Shiraziz Diary I feel like I have never grown up – I feel stuck, emotionally stuck, mentally stuck and socially stuck. The walls I have built around myself all these years are crumbling and I feel vulnerable and exposed. I can’t hide anymore, even if I wanted to, I couldn’t – I have lost control of my emotions, they splatter all over the place without my permission at odd moments. It’s like I’m being forced to acknowledge the past now, I can’t hide from it any longer, pretend that it didn’t happen, or pretend that it wasn’t that bad. Even if it wasn’t that bad, I didn’t cope with it and now I have PTSD.
My mother tells me that as a baby, I never cried. She would forget about me for hours and when she remembered to come find me, I was just sitting in my crib staring at nothing and didn’t seem to care that she had come to me.
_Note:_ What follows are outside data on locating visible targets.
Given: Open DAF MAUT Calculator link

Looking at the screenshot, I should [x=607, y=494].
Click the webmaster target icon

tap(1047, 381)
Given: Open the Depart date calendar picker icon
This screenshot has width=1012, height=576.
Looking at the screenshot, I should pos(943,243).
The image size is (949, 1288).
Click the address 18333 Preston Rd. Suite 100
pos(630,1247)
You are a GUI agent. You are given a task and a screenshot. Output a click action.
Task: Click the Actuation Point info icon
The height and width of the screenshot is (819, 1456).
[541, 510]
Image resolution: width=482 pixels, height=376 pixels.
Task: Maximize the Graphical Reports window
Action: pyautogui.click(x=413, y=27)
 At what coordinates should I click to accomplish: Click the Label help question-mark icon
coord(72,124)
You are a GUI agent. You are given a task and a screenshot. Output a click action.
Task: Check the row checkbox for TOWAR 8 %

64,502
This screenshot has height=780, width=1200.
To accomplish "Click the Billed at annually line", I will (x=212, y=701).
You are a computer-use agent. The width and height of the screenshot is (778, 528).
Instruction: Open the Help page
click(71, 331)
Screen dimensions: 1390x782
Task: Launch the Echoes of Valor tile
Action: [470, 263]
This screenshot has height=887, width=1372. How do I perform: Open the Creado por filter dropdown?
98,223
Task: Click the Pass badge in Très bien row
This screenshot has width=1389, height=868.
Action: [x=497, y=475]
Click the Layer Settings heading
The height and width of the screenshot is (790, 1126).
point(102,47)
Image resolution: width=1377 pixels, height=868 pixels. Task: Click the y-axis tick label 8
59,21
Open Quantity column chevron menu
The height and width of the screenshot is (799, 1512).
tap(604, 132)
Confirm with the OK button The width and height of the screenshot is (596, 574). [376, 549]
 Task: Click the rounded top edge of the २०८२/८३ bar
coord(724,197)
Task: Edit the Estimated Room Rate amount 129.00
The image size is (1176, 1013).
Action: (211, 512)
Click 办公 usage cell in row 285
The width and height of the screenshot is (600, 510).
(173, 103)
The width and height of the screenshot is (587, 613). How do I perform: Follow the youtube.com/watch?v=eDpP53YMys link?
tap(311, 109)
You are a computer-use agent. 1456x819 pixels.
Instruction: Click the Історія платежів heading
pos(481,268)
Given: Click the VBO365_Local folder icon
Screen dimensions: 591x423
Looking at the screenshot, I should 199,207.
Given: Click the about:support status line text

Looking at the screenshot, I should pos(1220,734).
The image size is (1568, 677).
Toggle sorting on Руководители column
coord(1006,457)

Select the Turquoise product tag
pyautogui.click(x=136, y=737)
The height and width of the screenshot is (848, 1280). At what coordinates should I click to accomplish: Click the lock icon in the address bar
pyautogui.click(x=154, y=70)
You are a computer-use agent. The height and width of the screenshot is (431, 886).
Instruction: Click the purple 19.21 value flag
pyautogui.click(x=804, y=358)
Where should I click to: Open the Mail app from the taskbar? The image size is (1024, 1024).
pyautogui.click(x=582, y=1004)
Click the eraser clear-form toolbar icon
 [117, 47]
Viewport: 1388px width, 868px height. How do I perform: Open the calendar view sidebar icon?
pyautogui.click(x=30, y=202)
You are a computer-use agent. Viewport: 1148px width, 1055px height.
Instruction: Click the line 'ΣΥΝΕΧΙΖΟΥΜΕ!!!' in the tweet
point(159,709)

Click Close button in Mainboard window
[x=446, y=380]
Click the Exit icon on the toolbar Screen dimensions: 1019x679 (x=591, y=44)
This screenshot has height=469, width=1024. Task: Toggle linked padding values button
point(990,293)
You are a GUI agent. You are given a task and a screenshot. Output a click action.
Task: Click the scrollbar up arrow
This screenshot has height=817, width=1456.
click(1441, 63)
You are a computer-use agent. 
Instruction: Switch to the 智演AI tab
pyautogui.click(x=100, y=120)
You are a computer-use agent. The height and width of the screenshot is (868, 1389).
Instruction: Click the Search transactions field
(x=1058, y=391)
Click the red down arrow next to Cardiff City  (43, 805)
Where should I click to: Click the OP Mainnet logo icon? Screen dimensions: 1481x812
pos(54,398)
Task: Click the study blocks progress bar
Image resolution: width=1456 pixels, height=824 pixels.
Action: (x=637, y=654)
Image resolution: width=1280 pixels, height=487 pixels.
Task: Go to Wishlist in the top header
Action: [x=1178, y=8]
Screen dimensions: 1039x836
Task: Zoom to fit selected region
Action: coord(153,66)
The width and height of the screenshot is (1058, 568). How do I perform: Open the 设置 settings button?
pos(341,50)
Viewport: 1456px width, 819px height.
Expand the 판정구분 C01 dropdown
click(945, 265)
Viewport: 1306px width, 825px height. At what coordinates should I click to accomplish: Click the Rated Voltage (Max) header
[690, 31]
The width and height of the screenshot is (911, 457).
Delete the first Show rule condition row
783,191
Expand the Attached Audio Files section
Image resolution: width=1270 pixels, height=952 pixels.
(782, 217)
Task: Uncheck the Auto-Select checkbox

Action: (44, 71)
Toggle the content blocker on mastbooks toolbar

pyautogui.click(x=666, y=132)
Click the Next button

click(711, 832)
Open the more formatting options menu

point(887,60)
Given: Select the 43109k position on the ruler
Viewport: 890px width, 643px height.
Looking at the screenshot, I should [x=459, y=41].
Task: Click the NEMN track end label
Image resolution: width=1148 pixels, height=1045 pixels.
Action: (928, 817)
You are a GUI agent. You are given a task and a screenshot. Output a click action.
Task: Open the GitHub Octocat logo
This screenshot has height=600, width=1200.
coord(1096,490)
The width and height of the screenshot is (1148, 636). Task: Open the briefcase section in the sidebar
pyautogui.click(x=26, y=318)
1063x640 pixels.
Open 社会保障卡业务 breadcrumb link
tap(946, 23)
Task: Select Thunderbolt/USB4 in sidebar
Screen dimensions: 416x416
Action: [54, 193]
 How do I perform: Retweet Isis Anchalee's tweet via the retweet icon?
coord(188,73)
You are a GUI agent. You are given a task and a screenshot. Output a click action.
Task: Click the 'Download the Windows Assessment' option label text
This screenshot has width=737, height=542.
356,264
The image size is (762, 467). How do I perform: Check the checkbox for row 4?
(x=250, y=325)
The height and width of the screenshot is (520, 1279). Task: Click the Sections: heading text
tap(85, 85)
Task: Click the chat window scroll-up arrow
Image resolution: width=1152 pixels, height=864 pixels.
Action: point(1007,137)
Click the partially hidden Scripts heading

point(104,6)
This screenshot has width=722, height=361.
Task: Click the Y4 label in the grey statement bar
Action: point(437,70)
I have a few memories of my childhood, some indicate the possibility of abuse or trauma … so I am just going to document them here chronologically.
My earliest memory is of a pillow over my head, I’m not struggling, it's like I’m resigned to the end – and then I hear anxious voices, a man’s and a woman’s ... end of memory.
At age 3 my dad comes in screaming at my siblings and I ‘go to your room, do you want your mother to die?’ We scatter to our rooms, I can hear dad shouting at mom in their room, the curtains are closed and I know now that she was experiencing severe depression. I sneak out of my room and sit on the floor with my hand on the door, praying ‘Jesus please don’t let my mommy die’.
I am quite young around 3 years old. My siblings and I are in the chemist with my father. My brother is saying ‘holden hands … holden hands’ he was playing big brother holding my little sisters hand and wanted to hold mine too. I have my hand behind my back and I’m scowling at him, I don’t want to hold his hand. My father overhearing this exchange barks at my brother, ‘leave her alone, she doesn’t like to be touched.’ When we leave the chemist, my father takes my brother’s and my sister’s hands and walks out. I follow them at a distance panic stricken. They cross the road, not looking back to see if I am following. I follow them home like that, feeling so afraid and so left out. My father taught them to do that, he taught them how to exclude and sideline me. I have been invisible to them my whole life and they still treat me that way.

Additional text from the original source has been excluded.